§ **提示文**
>>>

上司や取引先の理不尽な言い分に「クソが!!」と叫びたくなる人へ、『理不尽仕事論』を読んで消耗しなくなった理由
「なんでこっちが悪いことになってるんだ」と思ったことはありませんか
会議で決まったはずの方針が、翌週には「言った覚えがない」の一言でひっくり返る。自分のミスでもないのに、上の機嫌を損ねただけで叱責される。取引先の無理な要求を、板挟みになった現場が飲み込むしかない――そんな理不尽な場面に何度もぶつかって、心の中で「クソが!!」と叫んだことがある人は、僕だけではないと思います。
僕自身、ある日突然「言った通りにやってないじゃないか」と詰められたとき、記録にも残っている自分のメモを見せても取り合ってもらえず、ただただ理不尽さに消耗した経験があります。そんなときに読んだのが、組織開発コンサルタントの坂井風太氏と、お笑いコンビ「ばびぶーん」のぐんぴぃ氏による対談形式の一冊、『理不尽仕事論 「クソが!!」と思った時に読む本』でした。
本の紹介
本書は、組織づくりの専門家であるコンサルタントと、芸能界という理不尽の宝庫で揉まれてきたお笑い芸人が、ラジオ番組での対談をベースに理不尽な職場との向き合い方を語り合う一冊です。専門家の理論だけでも、当事者の愚痴だけでもなく、両方の視点が交差しているからこそ、「わかる、けれどどう動けばいいか」まできちんと踏み込んでくれる内容になっています。理不尽をなくす方法ではなく、理不尽と付き合いながら消耗しない方法を教えてくれる本、というのが僕の印象です。
心に残った言葉・要点
①理不尽は「なくなるもの」ではなく「マネジメントするもの」という前提
本書がまず突きつけてくるのが、理不尽な出来事はゼロにはならない、という現実的な前提です。「理不尽をなくそう」と考えると、なくならない現実に何度も心が折れてしまう。そうではなく、理不尽が起きること自体は織り込んだうえで、それにどう対処するかを考える。この前提を持つだけで、理不尽な出来事に対する心構えがずいぶん軽くなりました。
②怒りは「感じたあと」の使い方で人生が変わる
「クソが!!」と思う瞬間自体は否定しなくていい、というメッセージも印象的でした。怒りを我慢して飲み込むのではなく、一度きちんと感じたうえで、その感情をどう次の行動に変換するか。ぐんぴぃ氏の芸人としての具体的なエピソードを交えたやりとりは、理屈だけでなく実感として腹落ちしました。

<<<

§ **提示資料**
>>>

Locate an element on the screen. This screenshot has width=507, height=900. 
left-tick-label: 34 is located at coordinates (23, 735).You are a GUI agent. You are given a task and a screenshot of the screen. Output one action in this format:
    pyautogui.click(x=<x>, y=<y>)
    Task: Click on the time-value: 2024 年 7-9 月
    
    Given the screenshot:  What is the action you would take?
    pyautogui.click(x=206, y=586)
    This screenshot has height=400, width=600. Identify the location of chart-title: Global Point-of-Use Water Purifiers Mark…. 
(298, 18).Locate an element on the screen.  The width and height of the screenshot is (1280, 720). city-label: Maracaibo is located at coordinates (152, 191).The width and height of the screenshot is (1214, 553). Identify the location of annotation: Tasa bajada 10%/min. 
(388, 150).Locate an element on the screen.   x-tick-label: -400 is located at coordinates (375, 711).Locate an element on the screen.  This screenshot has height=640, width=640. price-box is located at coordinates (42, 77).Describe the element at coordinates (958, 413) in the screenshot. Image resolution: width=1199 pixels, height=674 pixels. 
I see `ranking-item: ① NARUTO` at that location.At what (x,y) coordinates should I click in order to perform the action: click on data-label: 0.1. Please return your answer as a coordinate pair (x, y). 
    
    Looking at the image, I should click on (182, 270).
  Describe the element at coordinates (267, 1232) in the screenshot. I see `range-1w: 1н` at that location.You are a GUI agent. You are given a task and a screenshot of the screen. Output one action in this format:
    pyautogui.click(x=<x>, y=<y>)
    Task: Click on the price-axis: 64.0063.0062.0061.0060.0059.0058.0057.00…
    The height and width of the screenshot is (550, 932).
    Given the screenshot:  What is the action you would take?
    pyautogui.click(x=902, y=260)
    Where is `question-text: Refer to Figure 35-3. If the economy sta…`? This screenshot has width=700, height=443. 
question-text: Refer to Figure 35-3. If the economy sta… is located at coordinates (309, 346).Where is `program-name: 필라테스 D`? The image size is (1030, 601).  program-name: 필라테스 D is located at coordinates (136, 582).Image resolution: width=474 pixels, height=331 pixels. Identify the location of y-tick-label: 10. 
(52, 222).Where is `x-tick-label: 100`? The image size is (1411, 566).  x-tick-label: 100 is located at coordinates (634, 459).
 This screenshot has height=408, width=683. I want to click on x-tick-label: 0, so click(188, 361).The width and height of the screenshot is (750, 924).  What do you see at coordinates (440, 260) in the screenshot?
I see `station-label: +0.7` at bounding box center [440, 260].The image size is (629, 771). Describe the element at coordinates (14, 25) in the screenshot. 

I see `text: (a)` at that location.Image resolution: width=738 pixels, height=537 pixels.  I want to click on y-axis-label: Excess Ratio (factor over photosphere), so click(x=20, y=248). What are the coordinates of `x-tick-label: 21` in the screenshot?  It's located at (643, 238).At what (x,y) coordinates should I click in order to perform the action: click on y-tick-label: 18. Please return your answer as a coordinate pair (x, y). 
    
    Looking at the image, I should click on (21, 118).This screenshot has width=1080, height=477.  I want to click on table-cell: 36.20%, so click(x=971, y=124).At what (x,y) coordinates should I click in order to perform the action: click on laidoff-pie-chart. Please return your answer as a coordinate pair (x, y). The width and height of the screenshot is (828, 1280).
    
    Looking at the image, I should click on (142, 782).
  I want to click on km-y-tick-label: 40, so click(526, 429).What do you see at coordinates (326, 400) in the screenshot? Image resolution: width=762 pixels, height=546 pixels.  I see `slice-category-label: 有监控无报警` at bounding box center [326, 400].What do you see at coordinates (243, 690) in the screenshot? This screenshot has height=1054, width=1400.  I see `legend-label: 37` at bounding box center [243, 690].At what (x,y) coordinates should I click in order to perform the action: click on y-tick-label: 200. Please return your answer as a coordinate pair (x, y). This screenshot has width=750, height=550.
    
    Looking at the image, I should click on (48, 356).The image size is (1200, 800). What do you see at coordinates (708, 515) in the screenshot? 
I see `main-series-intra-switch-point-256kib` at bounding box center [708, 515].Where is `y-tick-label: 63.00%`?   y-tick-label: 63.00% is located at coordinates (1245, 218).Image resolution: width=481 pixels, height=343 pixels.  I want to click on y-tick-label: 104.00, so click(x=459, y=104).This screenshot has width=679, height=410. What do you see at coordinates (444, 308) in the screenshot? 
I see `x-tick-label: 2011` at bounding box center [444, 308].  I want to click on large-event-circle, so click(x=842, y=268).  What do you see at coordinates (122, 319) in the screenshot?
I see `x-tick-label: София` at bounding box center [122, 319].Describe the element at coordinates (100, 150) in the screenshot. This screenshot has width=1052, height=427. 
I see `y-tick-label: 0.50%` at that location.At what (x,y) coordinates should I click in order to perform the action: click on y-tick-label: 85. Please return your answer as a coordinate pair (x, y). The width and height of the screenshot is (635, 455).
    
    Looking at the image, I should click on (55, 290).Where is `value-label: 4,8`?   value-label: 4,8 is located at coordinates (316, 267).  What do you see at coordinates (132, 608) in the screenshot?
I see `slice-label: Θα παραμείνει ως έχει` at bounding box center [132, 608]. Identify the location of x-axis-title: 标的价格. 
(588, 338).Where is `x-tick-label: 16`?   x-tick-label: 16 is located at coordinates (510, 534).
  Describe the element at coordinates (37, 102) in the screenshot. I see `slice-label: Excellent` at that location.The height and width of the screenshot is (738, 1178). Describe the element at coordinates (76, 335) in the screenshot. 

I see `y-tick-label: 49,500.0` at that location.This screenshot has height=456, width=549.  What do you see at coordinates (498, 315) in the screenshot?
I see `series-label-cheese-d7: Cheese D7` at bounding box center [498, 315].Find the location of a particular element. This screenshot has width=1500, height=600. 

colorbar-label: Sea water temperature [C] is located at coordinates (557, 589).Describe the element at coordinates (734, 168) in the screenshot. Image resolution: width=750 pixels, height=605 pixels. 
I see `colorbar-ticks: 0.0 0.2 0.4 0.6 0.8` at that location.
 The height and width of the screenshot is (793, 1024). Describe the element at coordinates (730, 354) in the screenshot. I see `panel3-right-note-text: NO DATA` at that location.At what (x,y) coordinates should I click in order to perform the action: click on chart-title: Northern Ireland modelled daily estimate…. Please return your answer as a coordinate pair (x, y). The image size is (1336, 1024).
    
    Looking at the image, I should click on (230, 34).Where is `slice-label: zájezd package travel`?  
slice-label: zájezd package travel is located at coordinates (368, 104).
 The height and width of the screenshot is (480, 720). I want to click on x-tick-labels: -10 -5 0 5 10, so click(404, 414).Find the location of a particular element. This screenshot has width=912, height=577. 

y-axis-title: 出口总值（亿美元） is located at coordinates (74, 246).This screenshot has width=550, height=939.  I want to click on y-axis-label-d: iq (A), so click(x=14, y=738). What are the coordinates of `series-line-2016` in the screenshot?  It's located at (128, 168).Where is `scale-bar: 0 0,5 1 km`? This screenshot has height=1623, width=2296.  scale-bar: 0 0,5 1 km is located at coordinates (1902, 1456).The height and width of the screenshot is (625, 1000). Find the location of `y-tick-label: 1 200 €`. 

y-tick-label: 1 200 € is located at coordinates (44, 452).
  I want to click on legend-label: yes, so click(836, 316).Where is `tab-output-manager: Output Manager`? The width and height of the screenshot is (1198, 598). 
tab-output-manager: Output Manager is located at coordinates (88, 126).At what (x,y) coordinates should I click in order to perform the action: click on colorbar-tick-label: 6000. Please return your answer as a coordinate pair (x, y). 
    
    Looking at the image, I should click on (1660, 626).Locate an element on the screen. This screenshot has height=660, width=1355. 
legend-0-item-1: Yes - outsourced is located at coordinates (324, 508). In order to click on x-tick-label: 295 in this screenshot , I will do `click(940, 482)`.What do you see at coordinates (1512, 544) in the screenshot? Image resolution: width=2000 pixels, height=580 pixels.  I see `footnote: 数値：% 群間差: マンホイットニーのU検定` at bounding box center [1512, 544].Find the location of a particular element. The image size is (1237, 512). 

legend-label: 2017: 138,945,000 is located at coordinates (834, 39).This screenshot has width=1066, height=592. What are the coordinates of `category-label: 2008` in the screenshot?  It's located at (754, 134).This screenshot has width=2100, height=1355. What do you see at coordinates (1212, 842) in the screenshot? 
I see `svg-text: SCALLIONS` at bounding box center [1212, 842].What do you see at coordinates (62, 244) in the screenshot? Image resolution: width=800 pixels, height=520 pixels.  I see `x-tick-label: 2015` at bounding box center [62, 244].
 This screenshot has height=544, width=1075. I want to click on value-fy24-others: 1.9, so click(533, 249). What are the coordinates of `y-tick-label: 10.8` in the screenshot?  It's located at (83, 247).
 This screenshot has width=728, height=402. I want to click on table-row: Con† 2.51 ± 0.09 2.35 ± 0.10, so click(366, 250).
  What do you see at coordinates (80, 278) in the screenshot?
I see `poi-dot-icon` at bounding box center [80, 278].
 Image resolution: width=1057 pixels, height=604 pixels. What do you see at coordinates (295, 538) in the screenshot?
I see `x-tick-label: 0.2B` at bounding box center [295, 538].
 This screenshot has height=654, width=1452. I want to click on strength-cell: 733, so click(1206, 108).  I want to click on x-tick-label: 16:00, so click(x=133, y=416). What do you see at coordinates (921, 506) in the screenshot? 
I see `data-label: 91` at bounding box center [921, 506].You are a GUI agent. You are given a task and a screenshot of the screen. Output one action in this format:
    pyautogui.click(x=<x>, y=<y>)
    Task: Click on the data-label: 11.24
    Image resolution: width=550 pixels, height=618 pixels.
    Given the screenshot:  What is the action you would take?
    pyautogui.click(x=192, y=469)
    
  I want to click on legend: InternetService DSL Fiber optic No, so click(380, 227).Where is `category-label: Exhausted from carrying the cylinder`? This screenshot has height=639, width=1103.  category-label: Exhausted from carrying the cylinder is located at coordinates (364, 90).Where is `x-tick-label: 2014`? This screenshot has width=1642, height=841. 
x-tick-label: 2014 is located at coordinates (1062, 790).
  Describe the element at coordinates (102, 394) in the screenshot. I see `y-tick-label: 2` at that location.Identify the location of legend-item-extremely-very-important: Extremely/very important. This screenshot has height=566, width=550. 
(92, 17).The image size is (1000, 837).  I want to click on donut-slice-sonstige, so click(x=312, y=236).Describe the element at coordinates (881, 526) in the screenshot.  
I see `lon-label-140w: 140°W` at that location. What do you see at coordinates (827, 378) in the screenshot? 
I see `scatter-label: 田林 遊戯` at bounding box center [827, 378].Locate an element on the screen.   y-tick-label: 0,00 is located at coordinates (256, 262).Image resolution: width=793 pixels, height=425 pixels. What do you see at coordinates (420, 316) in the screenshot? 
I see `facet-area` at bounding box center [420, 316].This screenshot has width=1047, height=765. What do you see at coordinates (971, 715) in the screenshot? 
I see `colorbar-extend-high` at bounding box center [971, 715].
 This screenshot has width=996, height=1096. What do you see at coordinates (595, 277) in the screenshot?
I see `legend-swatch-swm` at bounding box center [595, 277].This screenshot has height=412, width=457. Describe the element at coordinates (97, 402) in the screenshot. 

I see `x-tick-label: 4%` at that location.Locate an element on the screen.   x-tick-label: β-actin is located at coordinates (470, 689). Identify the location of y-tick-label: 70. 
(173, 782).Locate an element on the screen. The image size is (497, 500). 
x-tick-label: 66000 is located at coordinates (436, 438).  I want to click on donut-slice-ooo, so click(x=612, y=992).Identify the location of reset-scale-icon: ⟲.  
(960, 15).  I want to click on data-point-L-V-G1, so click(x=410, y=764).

<<<

§ **問題と課題**
- 1) 提示文で「本書は、組織づくりの専門家である」から始まる段落を、主な内容を残してもっと短く書き直す。
- 2) 提示文の一部を一字一句そのまま書き写す。「上司や取引先の理不尽な言い分」を含む語句から始め、「とがある人は、僕だけではないと思います。」の直後で止める。
ここで資料は使わない。

§ **各課題の解答**
- 1) 組織づくりの専門家であるコンサルタントと、芸能界で揉まれてきたお笑い芸人が、ラジオ番組での対談をもとに理不尽な職場との向き合い方を語り合う本。専門家の理論と当事者の視点が交差し、「どう動けばいいか」まで踏み込んでいる。理不尽をなくす方法ではなく、理不尽と付き合いながら消耗しない方法を教える本だというのが筆者の印象である。

- 2)
上司や取引先の理不尽な言い分に「クソが!!」と叫びたくなる人へ、『理不尽仕事論』を読んで消耗しなくなった理由
「なんでこっちが悪いことになってるんだ」と思ったことはありませんか
会議で決まったはずの方針が、翌週には「言った覚えがない」の一言でひっくり返る。自分のミスでもないのに、上の機嫌を損ねただけで叱責される。取引先の無理な要求を、板挟みになった現場が飲み込むしかない――そんな理不尽な場面に何度もぶつかって、心の中で「クソが!!」と叫んだことがある人は、僕だけではないと思います。